Goal of the exercise: Repeat the listing below in full, exactly as it stands.

Data listing:

*** Begin section ***

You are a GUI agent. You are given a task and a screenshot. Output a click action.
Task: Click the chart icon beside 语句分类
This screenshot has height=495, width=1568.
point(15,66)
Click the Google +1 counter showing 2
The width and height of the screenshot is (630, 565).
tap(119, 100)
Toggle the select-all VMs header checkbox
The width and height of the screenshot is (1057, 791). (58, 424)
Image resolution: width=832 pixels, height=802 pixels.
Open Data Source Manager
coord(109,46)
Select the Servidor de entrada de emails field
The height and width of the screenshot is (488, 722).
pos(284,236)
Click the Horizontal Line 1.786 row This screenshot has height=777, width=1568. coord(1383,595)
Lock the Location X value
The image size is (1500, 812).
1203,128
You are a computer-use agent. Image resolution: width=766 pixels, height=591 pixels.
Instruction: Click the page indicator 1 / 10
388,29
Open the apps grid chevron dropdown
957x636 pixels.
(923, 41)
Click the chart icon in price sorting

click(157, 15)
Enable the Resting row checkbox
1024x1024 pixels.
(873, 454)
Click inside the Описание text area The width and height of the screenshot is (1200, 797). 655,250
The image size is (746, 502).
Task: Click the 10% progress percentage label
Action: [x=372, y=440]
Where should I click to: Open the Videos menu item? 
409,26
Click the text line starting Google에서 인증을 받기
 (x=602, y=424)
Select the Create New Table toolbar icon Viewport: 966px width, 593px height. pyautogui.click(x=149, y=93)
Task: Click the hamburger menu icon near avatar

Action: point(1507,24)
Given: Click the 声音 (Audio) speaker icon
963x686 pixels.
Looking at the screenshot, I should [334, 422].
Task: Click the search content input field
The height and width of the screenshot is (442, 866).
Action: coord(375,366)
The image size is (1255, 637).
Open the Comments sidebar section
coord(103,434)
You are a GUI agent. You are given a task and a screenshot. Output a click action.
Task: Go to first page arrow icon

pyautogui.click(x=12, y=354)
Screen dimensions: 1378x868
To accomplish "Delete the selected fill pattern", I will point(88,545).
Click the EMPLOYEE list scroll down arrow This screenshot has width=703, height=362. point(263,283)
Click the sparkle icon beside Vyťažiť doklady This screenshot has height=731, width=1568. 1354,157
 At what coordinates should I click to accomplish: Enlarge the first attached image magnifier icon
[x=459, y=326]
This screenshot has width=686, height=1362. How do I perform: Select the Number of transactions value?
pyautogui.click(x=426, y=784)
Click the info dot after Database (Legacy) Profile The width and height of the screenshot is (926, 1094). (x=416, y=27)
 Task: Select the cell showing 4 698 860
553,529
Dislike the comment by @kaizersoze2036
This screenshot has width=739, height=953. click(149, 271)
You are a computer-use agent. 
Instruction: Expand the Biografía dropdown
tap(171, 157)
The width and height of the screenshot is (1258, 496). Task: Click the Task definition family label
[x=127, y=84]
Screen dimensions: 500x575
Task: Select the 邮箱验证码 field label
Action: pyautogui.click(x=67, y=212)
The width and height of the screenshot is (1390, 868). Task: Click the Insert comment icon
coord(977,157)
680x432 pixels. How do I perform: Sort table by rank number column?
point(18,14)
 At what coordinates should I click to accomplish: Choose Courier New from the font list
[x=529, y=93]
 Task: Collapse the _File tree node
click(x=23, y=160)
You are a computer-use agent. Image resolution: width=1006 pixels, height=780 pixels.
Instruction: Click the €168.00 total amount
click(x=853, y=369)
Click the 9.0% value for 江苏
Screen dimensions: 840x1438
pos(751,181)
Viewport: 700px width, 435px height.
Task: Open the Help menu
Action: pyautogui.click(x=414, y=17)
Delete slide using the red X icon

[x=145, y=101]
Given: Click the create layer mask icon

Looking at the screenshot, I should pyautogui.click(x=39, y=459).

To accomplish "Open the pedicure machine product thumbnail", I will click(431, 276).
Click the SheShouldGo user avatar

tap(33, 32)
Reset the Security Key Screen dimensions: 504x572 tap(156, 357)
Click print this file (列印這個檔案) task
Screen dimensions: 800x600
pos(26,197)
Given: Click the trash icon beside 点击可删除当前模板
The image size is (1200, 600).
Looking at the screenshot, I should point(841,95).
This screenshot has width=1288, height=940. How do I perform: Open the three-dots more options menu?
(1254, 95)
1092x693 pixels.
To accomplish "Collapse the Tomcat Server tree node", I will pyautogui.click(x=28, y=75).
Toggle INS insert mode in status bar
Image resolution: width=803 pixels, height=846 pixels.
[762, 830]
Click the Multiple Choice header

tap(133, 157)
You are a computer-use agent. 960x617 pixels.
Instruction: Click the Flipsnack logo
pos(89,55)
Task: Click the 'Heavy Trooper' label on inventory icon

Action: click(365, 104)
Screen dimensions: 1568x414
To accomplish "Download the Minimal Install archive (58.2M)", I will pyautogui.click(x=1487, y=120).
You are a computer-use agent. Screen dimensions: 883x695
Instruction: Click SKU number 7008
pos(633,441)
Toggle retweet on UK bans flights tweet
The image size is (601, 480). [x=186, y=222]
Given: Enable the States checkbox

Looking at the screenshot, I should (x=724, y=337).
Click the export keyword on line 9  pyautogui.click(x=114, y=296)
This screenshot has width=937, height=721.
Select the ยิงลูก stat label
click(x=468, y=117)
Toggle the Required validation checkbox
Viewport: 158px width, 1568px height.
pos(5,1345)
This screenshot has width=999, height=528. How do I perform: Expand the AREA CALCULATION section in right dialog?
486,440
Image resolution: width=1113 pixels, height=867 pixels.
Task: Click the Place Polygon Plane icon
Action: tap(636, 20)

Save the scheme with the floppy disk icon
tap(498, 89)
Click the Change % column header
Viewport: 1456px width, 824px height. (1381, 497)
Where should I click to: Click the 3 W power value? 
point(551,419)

*** End section ***

Result for this task:
You are a GUI agent. You are given a task and a screenshot. Output a click action.
Task: Click the chart icon beside 语句分类
This screenshot has height=495, width=1568.
point(15,66)
Click the Google +1 counter showing 2
The width and height of the screenshot is (630, 565).
tap(119, 100)
Toggle the select-all VMs header checkbox
The width and height of the screenshot is (1057, 791). (58, 424)
Image resolution: width=832 pixels, height=802 pixels.
Open Data Source Manager
coord(109,46)
Select the Servidor de entrada de emails field
The height and width of the screenshot is (488, 722).
pos(284,236)
Click the Horizontal Line 1.786 row This screenshot has height=777, width=1568. coord(1383,595)
Lock the Location X value
The image size is (1500, 812).
1203,128
You are a computer-use agent. Image resolution: width=766 pixels, height=591 pixels.
Instruction: Click the page indicator 1 / 10
388,29
Open the apps grid chevron dropdown
957x636 pixels.
(923, 41)
Click the chart icon in price sorting

click(157, 15)
Enable the Resting row checkbox
1024x1024 pixels.
(873, 454)
Click inside the Описание text area The width and height of the screenshot is (1200, 797). 655,250
The image size is (746, 502).
Task: Click the 10% progress percentage label
Action: [x=372, y=440]
Where should I click to: Open the Videos menu item? 
409,26
Click the text line starting Google에서 인증을 받기
 (x=602, y=424)
Select the Create New Table toolbar icon Viewport: 966px width, 593px height. pyautogui.click(x=149, y=93)
Task: Click the hamburger menu icon near avatar

Action: point(1507,24)
Given: Click the 声音 (Audio) speaker icon
963x686 pixels.
Looking at the screenshot, I should [334, 422].
Task: Click the search content input field
The height and width of the screenshot is (442, 866).
Action: coord(375,366)
The image size is (1255, 637).
Open the Comments sidebar section
coord(103,434)
You are a GUI agent. You are given a task and a screenshot. Output a click action.
Task: Go to first page arrow icon

pyautogui.click(x=12, y=354)
Screen dimensions: 1378x868
To accomplish "Delete the selected fill pattern", I will point(88,545).
Click the EMPLOYEE list scroll down arrow This screenshot has width=703, height=362. point(263,283)
Click the sparkle icon beside Vyťažiť doklady This screenshot has height=731, width=1568. 1354,157
 At what coordinates should I click to accomplish: Enlarge the first attached image magnifier icon
[x=459, y=326]
This screenshot has width=686, height=1362. How do I perform: Select the Number of transactions value?
pyautogui.click(x=426, y=784)
Click the info dot after Database (Legacy) Profile The width and height of the screenshot is (926, 1094). (x=416, y=27)
 Task: Select the cell showing 4 698 860
553,529
Dislike the comment by @kaizersoze2036
This screenshot has width=739, height=953. click(149, 271)
You are a computer-use agent. 
Instruction: Expand the Biografía dropdown
tap(171, 157)
The width and height of the screenshot is (1258, 496). Task: Click the Task definition family label
[x=127, y=84]
Screen dimensions: 500x575
Task: Select the 邮箱验证码 field label
Action: pyautogui.click(x=67, y=212)
The width and height of the screenshot is (1390, 868). Task: Click the Insert comment icon
coord(977,157)
680x432 pixels. How do I perform: Sort table by rank number column?
point(18,14)
 At what coordinates should I click to accomplish: Choose Courier New from the font list
[x=529, y=93]
 Task: Collapse the _File tree node
click(x=23, y=160)
You are a computer-use agent. Image resolution: width=1006 pixels, height=780 pixels.
Instruction: Click the €168.00 total amount
click(x=853, y=369)
Click the 9.0% value for 江苏
Screen dimensions: 840x1438
pos(751,181)
Viewport: 700px width, 435px height.
Task: Open the Help menu
Action: pyautogui.click(x=414, y=17)
Delete slide using the red X icon

[x=145, y=101]
Given: Click the create layer mask icon

Looking at the screenshot, I should pyautogui.click(x=39, y=459).

To accomplish "Open the pedicure machine product thumbnail", I will click(431, 276).
Click the SheShouldGo user avatar

tap(33, 32)
Reset the Security Key Screen dimensions: 504x572 tap(156, 357)
Click print this file (列印這個檔案) task
Screen dimensions: 800x600
pos(26,197)
Given: Click the trash icon beside 点击可删除当前模板
The image size is (1200, 600).
Looking at the screenshot, I should point(841,95).
This screenshot has width=1288, height=940. How do I perform: Open the three-dots more options menu?
(1254, 95)
1092x693 pixels.
To accomplish "Collapse the Tomcat Server tree node", I will pyautogui.click(x=28, y=75).
Toggle INS insert mode in status bar
Image resolution: width=803 pixels, height=846 pixels.
[762, 830]
Click the Multiple Choice header

tap(133, 157)
You are a computer-use agent. 960x617 pixels.
Instruction: Click the Flipsnack logo
pos(89,55)
Task: Click the 'Heavy Trooper' label on inventory icon

Action: click(365, 104)
Screen dimensions: 1568x414
To accomplish "Download the Minimal Install archive (58.2M)", I will pyautogui.click(x=1487, y=120).
You are a computer-use agent. Screen dimensions: 883x695
Instruction: Click SKU number 7008
pos(633,441)
Toggle retweet on UK bans flights tweet
The image size is (601, 480). [x=186, y=222]
Given: Enable the States checkbox

Looking at the screenshot, I should (x=724, y=337).
Click the export keyword on line 9  pyautogui.click(x=114, y=296)
This screenshot has width=937, height=721.
Select the ยิงลูก stat label
click(x=468, y=117)
Toggle the Required validation checkbox
Viewport: 158px width, 1568px height.
pos(5,1345)
This screenshot has width=999, height=528. How do I perform: Expand the AREA CALCULATION section in right dialog?
486,440
Image resolution: width=1113 pixels, height=867 pixels.
Task: Click the Place Polygon Plane icon
Action: tap(636, 20)

Save the scheme with the floppy disk icon
tap(498, 89)
Click the Change % column header
Viewport: 1456px width, 824px height. (1381, 497)
Where should I click to: Click the 3 W power value? 
point(551,419)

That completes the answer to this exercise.